Vladimir Trofimov
- Born: 28 January 1962 (age 64) Leningrad, Soviet Union
- Nationality: Soviet/Ukrainian

Career history

Soviet Union
- 1980–2012: Rivne

Individual honours
- 1988: Soviet Union national champion
- 1982, 1989, 1992, 2004: Ukraine national champion

= Vladimir Trofimov =

Soviet speedway rider

Vladimir Trofimov (born 28 January 1962) is a former international motorcycle speedway rider from the Soviet Union and later Ukraine. He was the champion of the Soviet Union in 1988 and represented both the Soviet Union and Ukraine national teams.

== Speedway career ==
Trofimov was born in Leningrad, Soviet Union and pursued a career in speedway because his father Viktor Trofimov was an international rider. It was during the late 1960s that his father began riding in Ukraine for the Rivne Speedway team who competed in Soviet team championship.

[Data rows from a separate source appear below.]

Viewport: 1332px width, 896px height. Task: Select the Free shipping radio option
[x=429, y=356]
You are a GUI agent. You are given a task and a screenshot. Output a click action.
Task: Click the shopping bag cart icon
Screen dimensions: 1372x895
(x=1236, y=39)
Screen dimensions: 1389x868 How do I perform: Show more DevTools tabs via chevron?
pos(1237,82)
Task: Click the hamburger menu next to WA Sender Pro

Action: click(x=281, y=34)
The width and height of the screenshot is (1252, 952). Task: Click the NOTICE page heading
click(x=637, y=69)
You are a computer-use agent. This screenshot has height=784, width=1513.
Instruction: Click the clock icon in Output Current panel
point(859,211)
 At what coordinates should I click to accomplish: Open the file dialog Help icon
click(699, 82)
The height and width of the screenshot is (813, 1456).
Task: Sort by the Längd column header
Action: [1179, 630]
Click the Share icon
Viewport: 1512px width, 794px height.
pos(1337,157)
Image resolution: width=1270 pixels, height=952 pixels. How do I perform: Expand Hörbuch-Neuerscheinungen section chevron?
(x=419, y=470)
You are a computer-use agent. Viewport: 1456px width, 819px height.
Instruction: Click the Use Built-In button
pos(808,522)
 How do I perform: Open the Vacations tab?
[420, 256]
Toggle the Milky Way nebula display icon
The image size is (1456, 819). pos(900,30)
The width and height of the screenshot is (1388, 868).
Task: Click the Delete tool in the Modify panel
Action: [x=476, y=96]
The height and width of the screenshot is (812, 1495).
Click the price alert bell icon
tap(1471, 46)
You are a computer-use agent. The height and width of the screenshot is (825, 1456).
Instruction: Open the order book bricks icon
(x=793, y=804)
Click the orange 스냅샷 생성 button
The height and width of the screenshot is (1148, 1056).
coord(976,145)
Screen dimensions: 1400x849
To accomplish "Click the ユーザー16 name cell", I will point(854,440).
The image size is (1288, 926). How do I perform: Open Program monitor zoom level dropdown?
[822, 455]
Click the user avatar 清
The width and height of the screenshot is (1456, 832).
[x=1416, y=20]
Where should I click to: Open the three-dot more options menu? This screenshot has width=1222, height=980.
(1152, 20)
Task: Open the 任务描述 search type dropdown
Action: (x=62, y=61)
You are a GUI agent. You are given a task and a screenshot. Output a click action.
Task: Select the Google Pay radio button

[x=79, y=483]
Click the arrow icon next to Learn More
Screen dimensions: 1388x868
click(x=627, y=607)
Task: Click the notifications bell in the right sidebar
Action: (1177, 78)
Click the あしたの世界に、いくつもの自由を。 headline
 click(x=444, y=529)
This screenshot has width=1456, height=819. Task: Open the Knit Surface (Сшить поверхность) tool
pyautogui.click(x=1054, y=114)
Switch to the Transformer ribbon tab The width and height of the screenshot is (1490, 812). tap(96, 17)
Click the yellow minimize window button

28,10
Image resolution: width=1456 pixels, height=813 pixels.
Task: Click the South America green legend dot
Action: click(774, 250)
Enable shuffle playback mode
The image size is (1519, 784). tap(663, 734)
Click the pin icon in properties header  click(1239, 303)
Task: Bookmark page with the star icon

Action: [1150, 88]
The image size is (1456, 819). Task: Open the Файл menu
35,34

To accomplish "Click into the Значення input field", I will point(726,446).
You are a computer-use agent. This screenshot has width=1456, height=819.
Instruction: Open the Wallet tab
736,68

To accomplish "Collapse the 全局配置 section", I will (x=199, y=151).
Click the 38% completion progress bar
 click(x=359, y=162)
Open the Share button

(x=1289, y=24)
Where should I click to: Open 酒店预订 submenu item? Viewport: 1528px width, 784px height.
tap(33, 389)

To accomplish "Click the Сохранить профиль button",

Based in Ukraine, Trofimov also began riding for the team in 1980 and continued to ride for them up to the dissolution of the Soviet Union. Following the dissolution the family remained in Ukraine and Trofimov represented the Ukraine national speedway team. Trofimov's son Viktor Jr. would also represent the Ukraine national team before taking out a Polish licence.

Trofimov reached the finals of the 1982 Individual Speedway Junior European Championship and the 1983 Individual Speedway Junior European Championship

Trofimov was the Soviet Union Individual Speedway champion in 1988 and became the Soviet team captain. He was also a four-time champion of Ukraine, winning the national championship in 1982, 1989, 1992 and 2004.

Trofimov would continue to ride for Rivne until the age of 50 in 2012, spending a remarkable 32 years at the club. Additionally, during the later stages of his career he became a Speedway longtrack and grasstrack rider and competed in the 1997 Individual Long Track World Championship.

Trofimov later became the president of the Rivne Speedway team.